* Exercise details
I need every line that includes the word "plus" copied from the material.

* Data
-- Opening Marker --
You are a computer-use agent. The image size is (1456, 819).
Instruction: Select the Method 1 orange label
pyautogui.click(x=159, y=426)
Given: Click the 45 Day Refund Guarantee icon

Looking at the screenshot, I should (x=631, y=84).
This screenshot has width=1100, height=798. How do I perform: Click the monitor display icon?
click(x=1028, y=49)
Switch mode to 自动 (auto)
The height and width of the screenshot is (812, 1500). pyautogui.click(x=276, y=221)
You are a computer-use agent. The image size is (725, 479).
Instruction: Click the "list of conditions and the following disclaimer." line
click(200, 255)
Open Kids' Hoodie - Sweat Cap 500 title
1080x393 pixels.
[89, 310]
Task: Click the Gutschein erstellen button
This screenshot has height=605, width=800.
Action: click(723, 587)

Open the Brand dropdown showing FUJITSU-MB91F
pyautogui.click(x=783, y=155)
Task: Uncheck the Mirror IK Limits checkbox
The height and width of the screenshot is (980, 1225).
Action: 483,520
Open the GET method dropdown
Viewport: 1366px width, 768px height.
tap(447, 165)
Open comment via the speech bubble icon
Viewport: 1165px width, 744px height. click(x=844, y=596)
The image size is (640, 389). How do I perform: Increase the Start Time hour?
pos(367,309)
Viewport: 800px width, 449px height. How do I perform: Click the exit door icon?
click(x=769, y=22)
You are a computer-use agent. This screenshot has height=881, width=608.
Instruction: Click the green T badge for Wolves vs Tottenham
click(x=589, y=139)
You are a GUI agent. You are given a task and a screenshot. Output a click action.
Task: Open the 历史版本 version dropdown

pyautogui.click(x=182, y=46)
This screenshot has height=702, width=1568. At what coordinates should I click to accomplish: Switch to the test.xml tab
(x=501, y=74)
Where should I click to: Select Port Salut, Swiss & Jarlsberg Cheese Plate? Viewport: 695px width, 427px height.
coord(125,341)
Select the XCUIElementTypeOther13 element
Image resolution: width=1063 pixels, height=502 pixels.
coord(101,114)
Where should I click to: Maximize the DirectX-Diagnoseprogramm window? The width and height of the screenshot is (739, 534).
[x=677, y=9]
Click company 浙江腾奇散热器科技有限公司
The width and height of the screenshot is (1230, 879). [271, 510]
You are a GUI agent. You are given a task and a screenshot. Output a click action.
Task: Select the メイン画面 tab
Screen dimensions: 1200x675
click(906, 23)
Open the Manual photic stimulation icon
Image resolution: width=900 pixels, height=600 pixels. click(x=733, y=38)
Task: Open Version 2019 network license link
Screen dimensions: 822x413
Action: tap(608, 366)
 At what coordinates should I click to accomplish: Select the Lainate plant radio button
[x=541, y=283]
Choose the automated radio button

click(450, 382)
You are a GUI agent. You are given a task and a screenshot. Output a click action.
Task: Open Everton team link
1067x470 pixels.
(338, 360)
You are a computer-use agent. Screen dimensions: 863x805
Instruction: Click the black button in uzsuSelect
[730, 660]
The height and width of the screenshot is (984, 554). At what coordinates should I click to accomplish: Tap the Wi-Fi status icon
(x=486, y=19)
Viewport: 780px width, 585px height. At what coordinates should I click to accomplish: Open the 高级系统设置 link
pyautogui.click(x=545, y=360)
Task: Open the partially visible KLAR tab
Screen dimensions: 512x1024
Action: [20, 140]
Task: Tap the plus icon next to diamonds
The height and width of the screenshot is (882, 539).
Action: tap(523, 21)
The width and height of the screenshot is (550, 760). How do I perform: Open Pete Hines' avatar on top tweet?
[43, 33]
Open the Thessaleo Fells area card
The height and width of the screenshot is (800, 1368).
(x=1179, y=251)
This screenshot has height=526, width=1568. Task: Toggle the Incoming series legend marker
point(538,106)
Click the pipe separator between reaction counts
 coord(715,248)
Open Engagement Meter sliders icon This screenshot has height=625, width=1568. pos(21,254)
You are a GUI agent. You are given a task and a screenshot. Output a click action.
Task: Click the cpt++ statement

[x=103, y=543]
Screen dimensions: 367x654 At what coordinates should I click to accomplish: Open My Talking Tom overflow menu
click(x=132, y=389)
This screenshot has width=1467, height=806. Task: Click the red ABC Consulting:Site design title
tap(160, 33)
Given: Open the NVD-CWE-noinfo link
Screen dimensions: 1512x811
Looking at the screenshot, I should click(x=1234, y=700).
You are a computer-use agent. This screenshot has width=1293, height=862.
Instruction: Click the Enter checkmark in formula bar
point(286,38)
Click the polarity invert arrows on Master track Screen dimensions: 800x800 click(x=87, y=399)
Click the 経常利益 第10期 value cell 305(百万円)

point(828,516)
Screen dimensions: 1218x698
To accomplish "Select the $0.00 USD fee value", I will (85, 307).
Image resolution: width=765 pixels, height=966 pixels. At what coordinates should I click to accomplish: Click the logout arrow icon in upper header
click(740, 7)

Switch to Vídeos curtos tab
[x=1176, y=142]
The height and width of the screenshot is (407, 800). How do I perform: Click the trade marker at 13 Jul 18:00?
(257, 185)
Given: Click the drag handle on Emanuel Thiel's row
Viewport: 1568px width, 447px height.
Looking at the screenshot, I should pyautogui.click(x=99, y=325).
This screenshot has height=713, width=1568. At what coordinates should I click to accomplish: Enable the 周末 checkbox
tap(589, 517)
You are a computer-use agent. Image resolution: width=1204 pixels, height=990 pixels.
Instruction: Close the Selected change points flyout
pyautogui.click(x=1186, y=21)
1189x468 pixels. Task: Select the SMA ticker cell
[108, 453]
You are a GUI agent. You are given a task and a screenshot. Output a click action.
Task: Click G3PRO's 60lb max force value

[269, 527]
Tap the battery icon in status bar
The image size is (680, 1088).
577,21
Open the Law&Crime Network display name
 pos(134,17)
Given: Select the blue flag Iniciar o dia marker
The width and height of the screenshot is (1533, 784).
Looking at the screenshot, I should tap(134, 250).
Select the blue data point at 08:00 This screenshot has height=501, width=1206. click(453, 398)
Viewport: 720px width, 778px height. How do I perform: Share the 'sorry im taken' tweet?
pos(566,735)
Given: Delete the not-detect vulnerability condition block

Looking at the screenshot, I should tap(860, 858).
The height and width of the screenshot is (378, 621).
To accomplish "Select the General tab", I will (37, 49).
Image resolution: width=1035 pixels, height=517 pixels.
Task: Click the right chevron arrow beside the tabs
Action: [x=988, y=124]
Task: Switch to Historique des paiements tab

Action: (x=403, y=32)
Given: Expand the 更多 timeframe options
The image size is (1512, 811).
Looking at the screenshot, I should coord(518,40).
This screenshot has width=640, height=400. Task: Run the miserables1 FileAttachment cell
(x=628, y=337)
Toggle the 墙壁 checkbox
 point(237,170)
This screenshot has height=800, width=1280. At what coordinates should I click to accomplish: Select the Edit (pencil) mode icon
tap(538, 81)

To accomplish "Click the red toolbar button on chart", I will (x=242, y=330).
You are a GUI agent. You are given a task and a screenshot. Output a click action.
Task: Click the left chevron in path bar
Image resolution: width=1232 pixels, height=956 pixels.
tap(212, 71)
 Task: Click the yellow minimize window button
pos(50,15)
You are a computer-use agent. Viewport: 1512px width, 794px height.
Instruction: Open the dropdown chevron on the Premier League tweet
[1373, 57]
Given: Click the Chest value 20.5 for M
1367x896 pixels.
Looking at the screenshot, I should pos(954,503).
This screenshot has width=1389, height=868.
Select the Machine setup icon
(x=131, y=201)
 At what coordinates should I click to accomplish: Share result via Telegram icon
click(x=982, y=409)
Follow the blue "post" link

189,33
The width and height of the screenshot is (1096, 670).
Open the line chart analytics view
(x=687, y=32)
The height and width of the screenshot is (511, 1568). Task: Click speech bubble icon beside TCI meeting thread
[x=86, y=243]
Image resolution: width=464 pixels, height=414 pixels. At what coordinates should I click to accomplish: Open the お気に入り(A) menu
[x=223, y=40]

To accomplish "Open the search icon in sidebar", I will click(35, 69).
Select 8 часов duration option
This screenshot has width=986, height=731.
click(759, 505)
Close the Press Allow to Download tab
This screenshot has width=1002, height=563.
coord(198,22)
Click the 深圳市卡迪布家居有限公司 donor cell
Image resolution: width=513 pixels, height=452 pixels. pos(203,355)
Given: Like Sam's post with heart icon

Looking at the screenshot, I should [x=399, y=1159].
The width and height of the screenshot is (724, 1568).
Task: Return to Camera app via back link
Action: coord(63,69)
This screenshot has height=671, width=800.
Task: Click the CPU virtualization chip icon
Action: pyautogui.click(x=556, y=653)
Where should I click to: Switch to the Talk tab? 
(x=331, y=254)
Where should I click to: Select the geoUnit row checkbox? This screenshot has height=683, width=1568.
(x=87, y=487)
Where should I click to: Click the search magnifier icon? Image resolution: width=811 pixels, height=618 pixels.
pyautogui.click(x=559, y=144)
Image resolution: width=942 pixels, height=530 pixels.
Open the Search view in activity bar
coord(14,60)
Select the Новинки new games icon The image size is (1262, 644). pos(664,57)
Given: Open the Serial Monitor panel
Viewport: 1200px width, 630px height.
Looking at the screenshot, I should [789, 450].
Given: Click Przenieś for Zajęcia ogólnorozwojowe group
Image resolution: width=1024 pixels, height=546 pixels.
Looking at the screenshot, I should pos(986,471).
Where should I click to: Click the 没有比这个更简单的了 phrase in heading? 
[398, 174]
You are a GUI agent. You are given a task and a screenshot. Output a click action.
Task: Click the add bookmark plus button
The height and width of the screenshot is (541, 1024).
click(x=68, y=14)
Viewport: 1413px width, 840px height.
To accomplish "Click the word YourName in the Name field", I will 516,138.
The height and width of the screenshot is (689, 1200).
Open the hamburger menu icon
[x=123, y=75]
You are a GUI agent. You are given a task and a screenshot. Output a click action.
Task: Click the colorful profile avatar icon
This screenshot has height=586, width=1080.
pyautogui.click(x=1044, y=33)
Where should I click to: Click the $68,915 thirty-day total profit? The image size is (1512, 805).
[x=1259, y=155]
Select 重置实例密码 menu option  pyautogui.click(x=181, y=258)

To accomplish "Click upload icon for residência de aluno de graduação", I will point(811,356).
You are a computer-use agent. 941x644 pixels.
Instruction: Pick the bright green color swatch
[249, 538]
-- Closing Marker --
* Solution to this exercise
Task: Tap the plus icon next to diamonds
Task: Click the add bookmark plus button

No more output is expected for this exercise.